TASK ITEM> Answer with the exact lines of the following material from the one containing "Where should I click to: Switch" through the one containing "You are a computer-use agent. Viewport: 935px", both end lines included.

DATA SHOWN>
════════════════

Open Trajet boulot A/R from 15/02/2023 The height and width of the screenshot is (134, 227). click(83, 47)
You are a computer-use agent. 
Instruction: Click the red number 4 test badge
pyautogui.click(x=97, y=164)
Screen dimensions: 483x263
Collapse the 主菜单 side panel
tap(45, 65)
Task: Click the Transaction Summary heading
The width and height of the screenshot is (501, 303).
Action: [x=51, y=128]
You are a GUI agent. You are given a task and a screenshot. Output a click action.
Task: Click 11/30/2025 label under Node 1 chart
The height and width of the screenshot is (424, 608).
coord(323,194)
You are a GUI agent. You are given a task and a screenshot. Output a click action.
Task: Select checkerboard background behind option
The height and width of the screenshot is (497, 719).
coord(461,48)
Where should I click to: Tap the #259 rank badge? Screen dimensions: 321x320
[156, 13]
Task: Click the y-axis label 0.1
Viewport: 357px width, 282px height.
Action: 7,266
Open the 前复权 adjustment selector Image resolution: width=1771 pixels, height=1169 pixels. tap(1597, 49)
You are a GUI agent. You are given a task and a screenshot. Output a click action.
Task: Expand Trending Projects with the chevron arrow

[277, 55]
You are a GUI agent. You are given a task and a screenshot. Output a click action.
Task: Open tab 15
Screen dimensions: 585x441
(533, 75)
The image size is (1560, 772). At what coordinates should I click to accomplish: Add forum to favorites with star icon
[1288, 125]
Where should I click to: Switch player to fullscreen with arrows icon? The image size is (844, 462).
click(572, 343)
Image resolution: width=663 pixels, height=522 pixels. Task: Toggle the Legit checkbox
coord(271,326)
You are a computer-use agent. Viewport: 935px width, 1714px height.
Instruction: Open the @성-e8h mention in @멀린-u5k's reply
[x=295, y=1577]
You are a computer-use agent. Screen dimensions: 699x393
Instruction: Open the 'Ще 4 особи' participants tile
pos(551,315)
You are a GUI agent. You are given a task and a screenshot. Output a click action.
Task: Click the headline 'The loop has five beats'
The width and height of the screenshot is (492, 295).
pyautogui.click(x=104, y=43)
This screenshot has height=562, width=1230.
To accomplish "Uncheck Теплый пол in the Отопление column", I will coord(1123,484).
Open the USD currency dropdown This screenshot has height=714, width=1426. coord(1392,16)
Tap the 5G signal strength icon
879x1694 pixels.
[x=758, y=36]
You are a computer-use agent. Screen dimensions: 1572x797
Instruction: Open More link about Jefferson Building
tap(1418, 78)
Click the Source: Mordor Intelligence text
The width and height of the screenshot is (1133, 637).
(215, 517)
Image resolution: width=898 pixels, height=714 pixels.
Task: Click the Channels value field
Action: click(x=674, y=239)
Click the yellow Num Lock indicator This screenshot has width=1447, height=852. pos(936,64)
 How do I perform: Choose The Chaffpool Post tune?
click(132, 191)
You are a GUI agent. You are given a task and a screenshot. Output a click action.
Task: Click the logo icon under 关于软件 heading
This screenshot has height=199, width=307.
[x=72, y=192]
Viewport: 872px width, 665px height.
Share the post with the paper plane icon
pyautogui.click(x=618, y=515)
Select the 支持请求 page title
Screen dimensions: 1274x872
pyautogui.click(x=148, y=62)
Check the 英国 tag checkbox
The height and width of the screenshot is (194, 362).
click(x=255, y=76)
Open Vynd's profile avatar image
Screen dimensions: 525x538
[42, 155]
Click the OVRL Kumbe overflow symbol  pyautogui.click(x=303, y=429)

════════════════

REPLY>
Where should I click to: Switch player to fullscreen with arrows icon? The image size is (844, 462).
click(572, 343)
Image resolution: width=663 pixels, height=522 pixels. Task: Toggle the Legit checkbox
coord(271,326)
You are a computer-use agent. Viewport: 935px width, 1714px height.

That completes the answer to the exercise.